§ **Extract provided**:

Re: [PATCH -V8 1/6] NUMA balancing: optimize page placement for memory tiering system

From: Yang Shi
Date: Thu Sep 16 2021 - 20:48:11 EST


On Wed, Sep 15, 2021 at 6:45 PM Huang, Ying <ying.huang@xxxxxxxxx> wrote:
>
> Yang Shi <shy828301@xxxxxxxxx> writes:
>
> > On Tue, Sep 14, 2021 at 8:58 PM Huang, Ying <ying.huang@xxxxxxxxx> wrote:
> >>
> >> Yang Shi <shy828301@xxxxxxxxx> writes:
> >>
> >> > On Tue, Sep 14, 2021 at 6:45 PM Huang, Ying <ying.huang@xxxxxxxxx> wrote:
> >> >>
> >> >> Yang Shi <shy828301@xxxxxxxxx> writes:
> >> >>
> >> >> > On Mon, Sep 13, 2021 at 6:37 PM Huang Ying <ying.huang@xxxxxxxxx> wrote:
> >> >> >>
> >> >> >> With the advent of various new memory types, some machines will have
> >> >> >> multiple types of memory, e.g. DRAM and PMEM (persistent memory). The
> >> >> >> memory subsystem of these machines can be called memory tiering
> >> >> >> system, because the performance of the different types of memory are
> >> >> >> usually different.
> >> >> >>
> >> >> >> In such system, because of the memory accessing pattern changing etc,
> >> >> >> some pages in the slow memory may become hot globally. So in this
> >> >> >> patch, the NUMA balancing mechanism is enhanced to optimize the page
> >> >> >> placement among the different memory types according to hot/cold
> >> >> >> dynamically.
> >> >> >>
> >> >> >> In a typical memory tiering system, there are CPUs, fast memory and
> >> >> >> slow memory in each physical NUMA node. The CPUs and the fast memory
> >> >> >> will be put in one logical node (called fast memory node), while the
> >> >> >> slow memory will be put in another (faked) logical node (called slow
> >> >> >> memory node). That is, the fast memory is regarded as local while the
> >> >> >> slow memory is regarded as remote. So it's possible for the recently
> >> >> >> accessed pages in the slow memory node to be promoted to the fast
> >> >> >> memory node via the existing NUMA balancing mechanism.

§ **Supplied information**:
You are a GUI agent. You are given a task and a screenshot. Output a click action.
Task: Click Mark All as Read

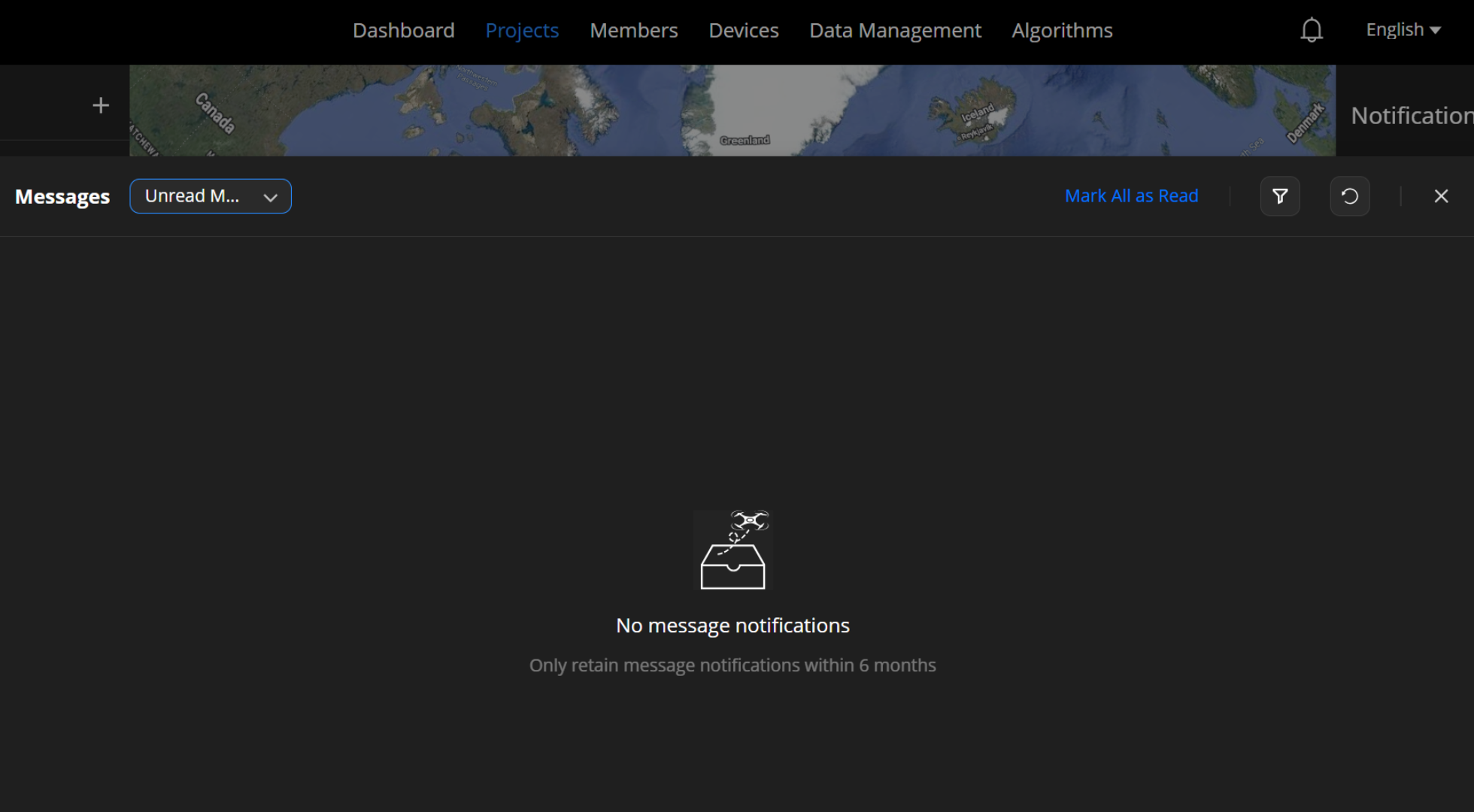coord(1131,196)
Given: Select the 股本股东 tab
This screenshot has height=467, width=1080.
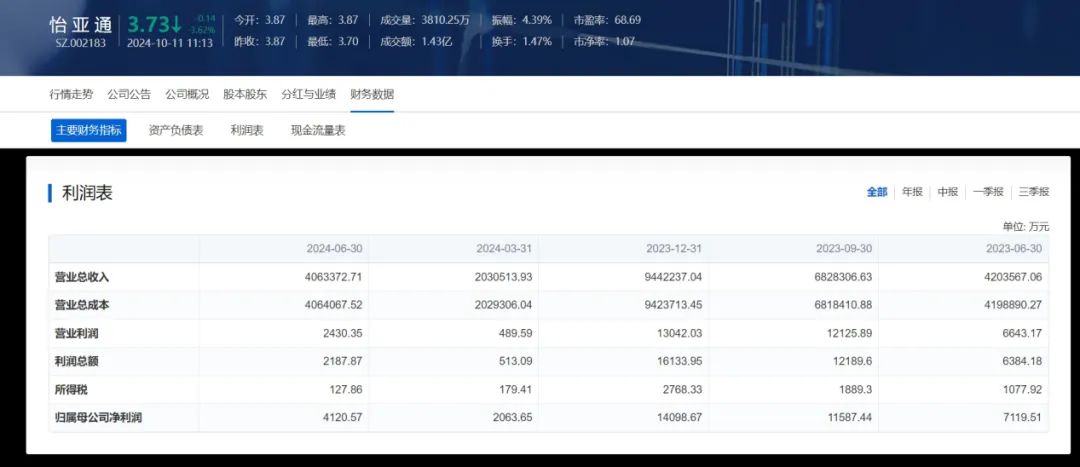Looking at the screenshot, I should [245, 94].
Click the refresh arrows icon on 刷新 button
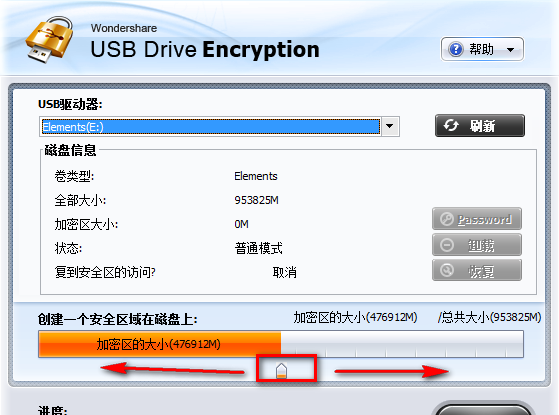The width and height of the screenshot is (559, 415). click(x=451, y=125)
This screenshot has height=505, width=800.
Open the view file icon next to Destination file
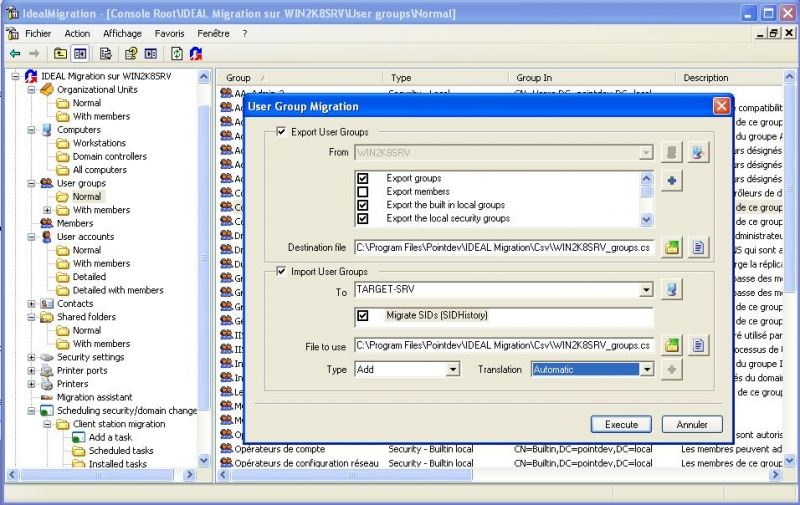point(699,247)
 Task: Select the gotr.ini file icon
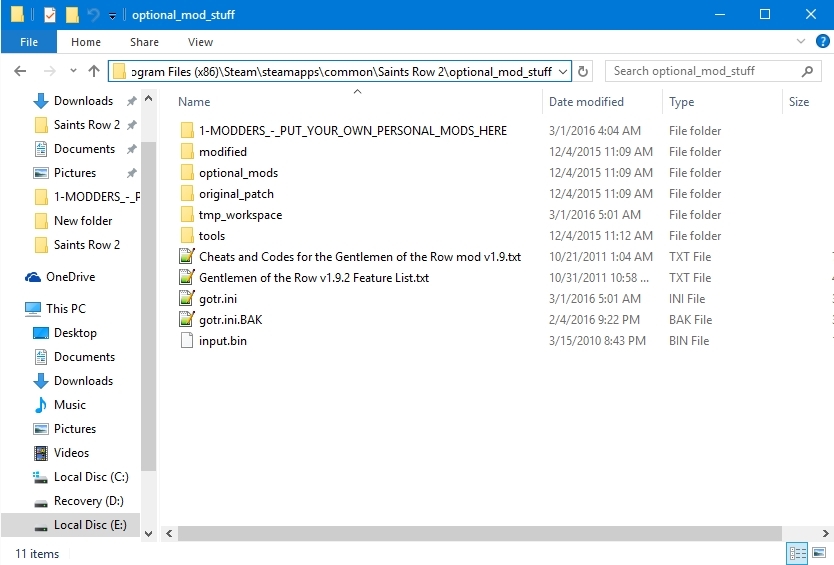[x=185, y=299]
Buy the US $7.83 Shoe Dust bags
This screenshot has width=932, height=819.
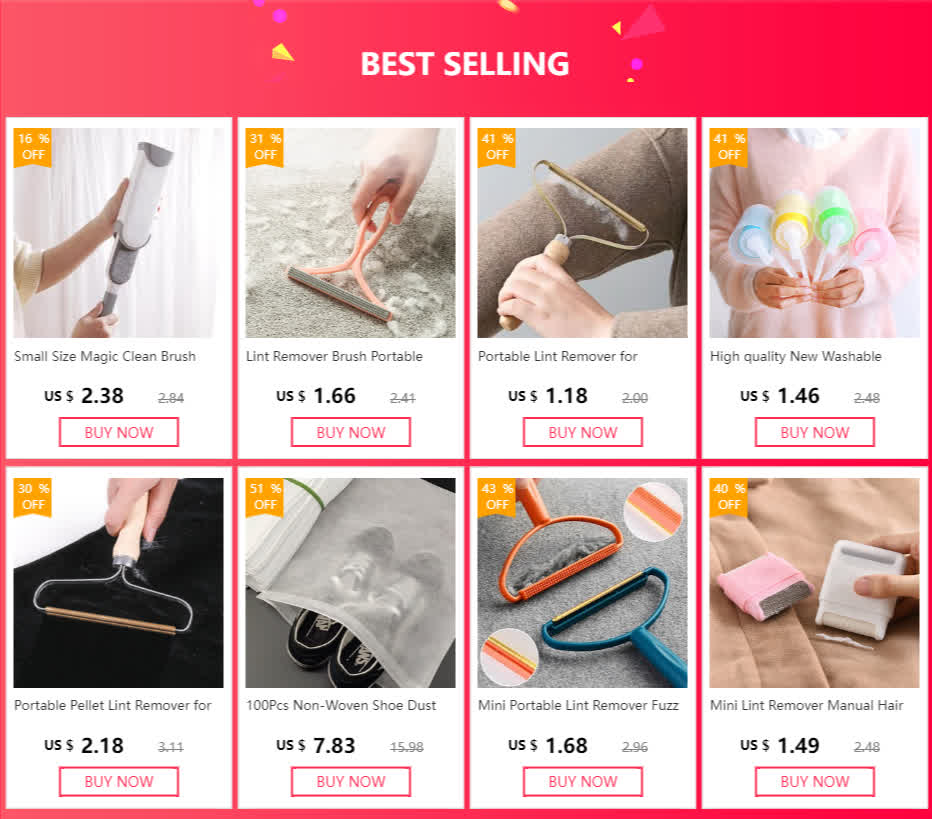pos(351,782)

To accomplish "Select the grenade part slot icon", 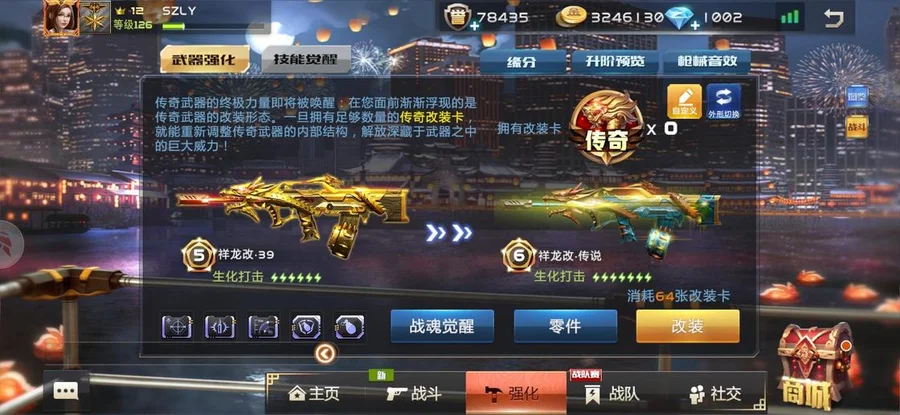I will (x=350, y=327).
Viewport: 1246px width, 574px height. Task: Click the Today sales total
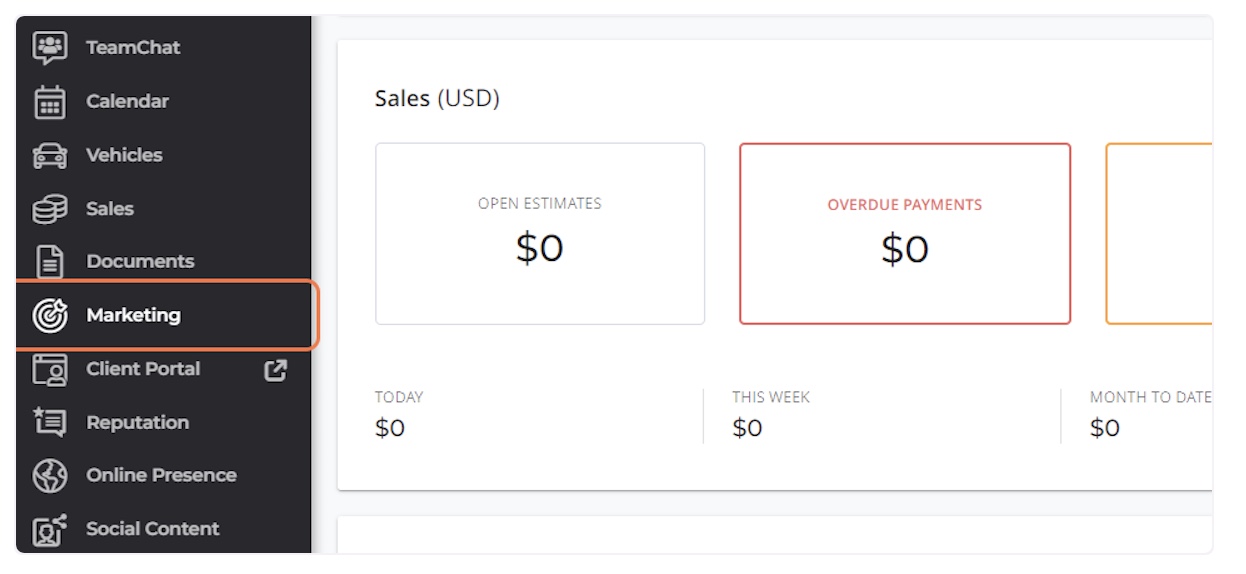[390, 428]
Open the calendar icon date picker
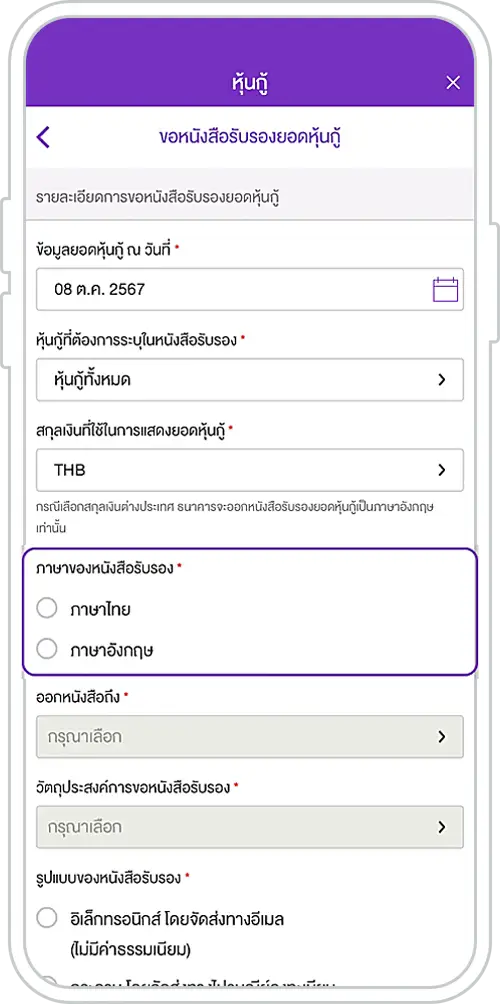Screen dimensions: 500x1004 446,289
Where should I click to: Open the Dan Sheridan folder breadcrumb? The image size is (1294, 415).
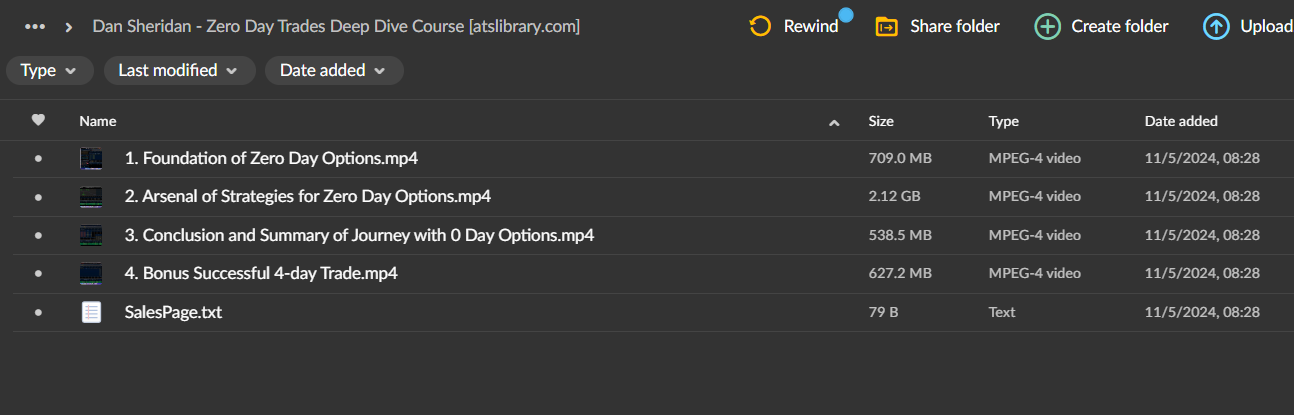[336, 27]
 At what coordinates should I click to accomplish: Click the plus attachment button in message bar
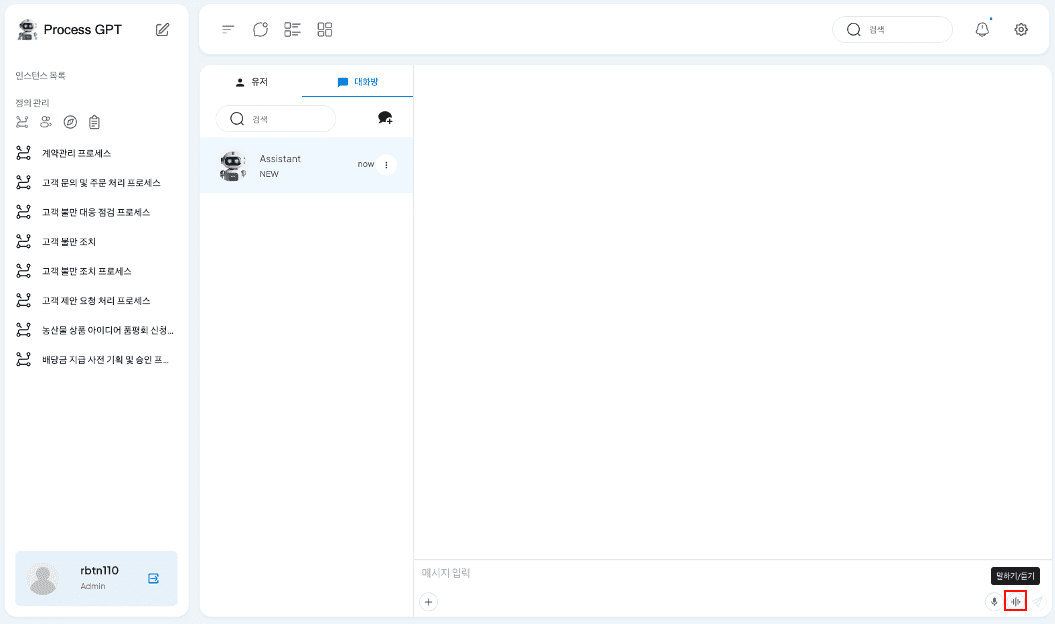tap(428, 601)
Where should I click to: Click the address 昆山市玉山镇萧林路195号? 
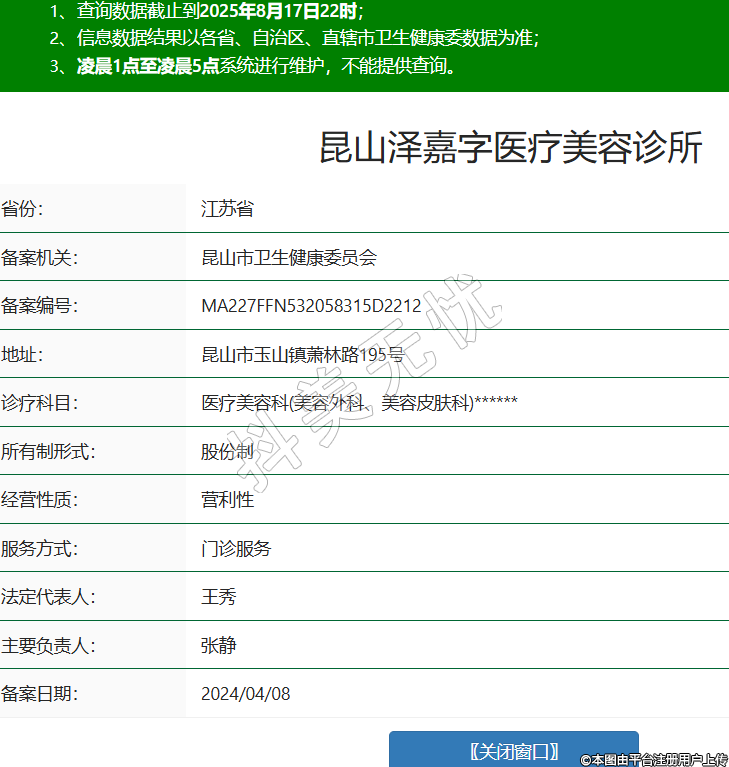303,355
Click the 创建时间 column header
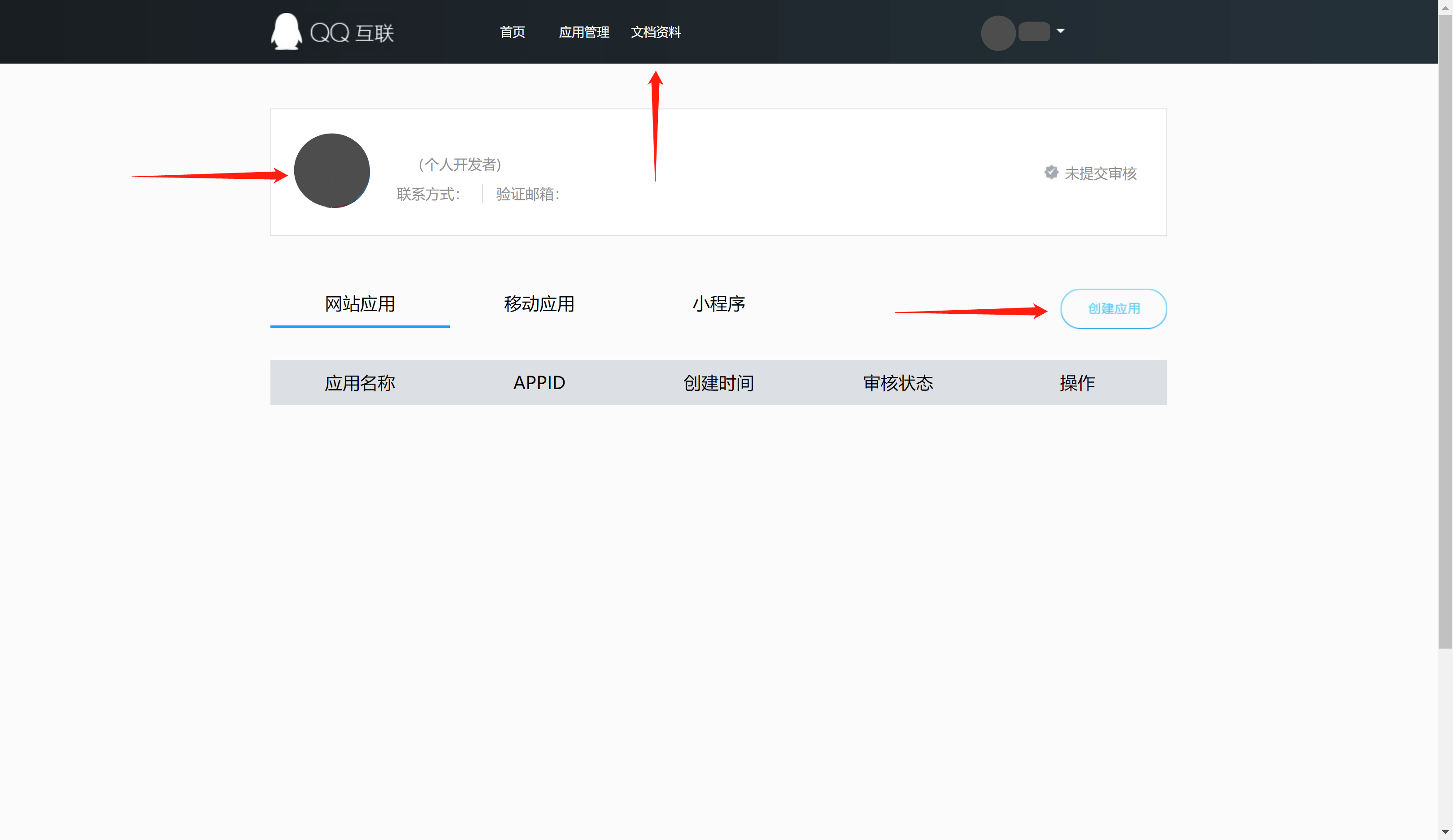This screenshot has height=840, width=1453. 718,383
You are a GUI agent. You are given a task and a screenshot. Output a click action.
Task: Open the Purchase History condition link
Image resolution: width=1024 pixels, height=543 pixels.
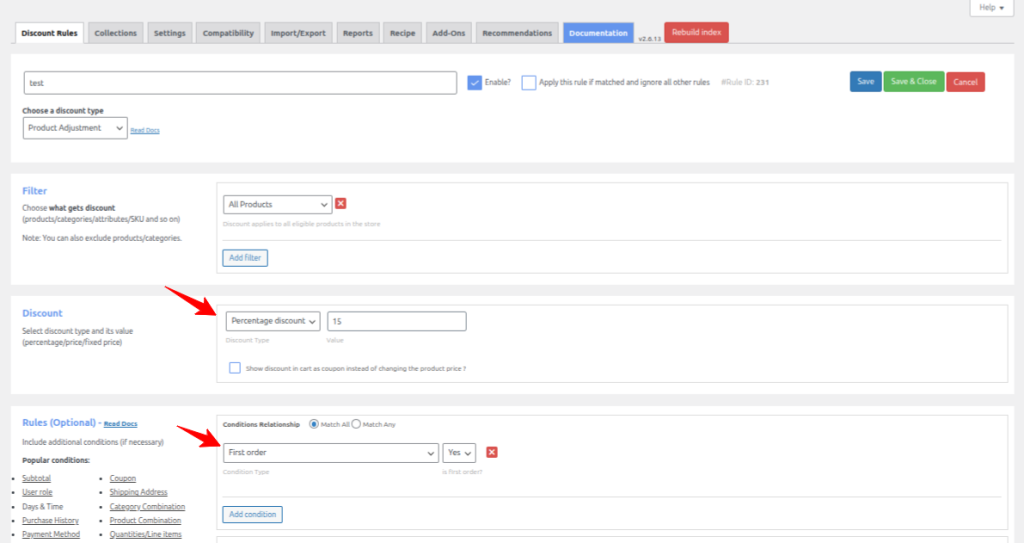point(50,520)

§ **What the task requires**:
Answer these questions from the patch email:
1. What date and time are shown for Yang Shi's message?
2. What two memory types are given as an example of multiple memory types on one machine?
3. In which logical node are the CPUs put?
The lines have no connection to the patch email.

§ **Exercise response**:
1. Thu Sep 16 2021 - 20:48:11 EST
2. DRAM and PMEM (persistent memory)
3. The fast memory node, together with the fast memory